Rhases gives a fuller account of catheterism, and all the circumstances connected therewith, than any other ancient author. He very properly forbids the catheter to be introduced when the retention arises from inflammation at the neck of the bladder. (Ad Mansor. ix, 73.) He first gives Antyllus’s description of the operation, which is very accurate, but similar to our author’s. He recommends us, before attempting the introduction of the instrument, to put the patient into a warm bath, or to apply hot fomentations to the parts. He then directs us to lubricate the instrument with oil or thick mucilage, and to introduce it into the passage until it arrives at the under extremity of the penis, when it is to be gently pushed upwards in the direction of the navel, turning it to one side or another according as it encounters obstruction. He states that it is best to have the openings of the catheter in its sides as they are less likely to be obstructed by clots than when in the extremity. He also mentions that he was sometimes in the practice of using a ductile instrument of lead which accommodated itself to the passage.

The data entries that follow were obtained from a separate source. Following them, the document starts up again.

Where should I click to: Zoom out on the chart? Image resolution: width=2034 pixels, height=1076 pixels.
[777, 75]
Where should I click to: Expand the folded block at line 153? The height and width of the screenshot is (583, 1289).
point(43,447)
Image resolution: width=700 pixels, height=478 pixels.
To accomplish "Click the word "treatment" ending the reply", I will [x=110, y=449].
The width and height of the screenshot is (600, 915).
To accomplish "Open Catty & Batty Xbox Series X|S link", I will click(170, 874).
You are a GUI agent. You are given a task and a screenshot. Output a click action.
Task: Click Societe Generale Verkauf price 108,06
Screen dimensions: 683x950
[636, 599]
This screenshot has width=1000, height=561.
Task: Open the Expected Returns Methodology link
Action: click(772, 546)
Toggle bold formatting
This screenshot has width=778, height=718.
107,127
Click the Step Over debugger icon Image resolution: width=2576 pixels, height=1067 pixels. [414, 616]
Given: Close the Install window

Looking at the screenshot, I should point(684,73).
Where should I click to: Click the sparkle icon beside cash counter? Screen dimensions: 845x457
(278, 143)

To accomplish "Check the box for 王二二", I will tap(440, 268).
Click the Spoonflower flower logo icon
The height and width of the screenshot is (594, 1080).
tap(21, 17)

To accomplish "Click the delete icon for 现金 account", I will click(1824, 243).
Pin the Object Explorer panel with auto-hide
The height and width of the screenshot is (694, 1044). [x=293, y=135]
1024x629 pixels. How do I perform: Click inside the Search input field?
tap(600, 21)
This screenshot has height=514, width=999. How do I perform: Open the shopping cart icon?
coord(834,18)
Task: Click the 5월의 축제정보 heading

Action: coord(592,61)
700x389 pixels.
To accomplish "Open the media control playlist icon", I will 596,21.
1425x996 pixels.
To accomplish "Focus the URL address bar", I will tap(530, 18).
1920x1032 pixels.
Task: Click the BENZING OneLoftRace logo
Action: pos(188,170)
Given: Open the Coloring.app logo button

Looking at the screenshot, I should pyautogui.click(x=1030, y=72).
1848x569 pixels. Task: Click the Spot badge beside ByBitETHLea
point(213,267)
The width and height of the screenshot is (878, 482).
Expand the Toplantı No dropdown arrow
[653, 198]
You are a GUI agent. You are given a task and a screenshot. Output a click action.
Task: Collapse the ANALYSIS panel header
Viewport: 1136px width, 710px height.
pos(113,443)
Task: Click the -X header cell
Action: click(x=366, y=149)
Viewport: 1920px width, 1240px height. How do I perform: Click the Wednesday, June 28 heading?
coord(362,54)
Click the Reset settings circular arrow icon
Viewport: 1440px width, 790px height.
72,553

Both Serapion and Rhases mention the operation of puncturing the bladder. Rhases says that when there is retention of the urine and the bladder is inflamed, if the case be urgent, and there be reason to apprehend that the introduction of the catheter would aggravate the symptoms, it may be proper to make an incision in the perineum into the side of the bladder, and to draw off the urine with a canula. Both add, however, that there is danger of the wound not closing. (Cont. xxiii, 2.)

The ancients seem to have fancied that it was necessary to fill up the internal cavity of the catheter with wool, or some such substance, in order to produce a vacuum when drawn out, believing that the catheter in this case acted upon the principle of the syphon. See Alexander Aphrodisiensis (Prob. ii, 59.) It is singular that they should have fallen into this mistake, when Galen, as we have mentioned above, had so clearly explained that the evacuation of the bladder is accomplished by the action of its expulsive powers whenever its retentive faculty is suspended or overcome. The earlier writers on surgery likewise adopt the notion that the cavity of the instrument requires to be filled up with wool. See Guido de Cauliaco (vi, 2.) They describe stricture of the urethra under the names of hypersarcosis and caruncula in meatu urinario. See Henricus Regius (An. Med. 44.)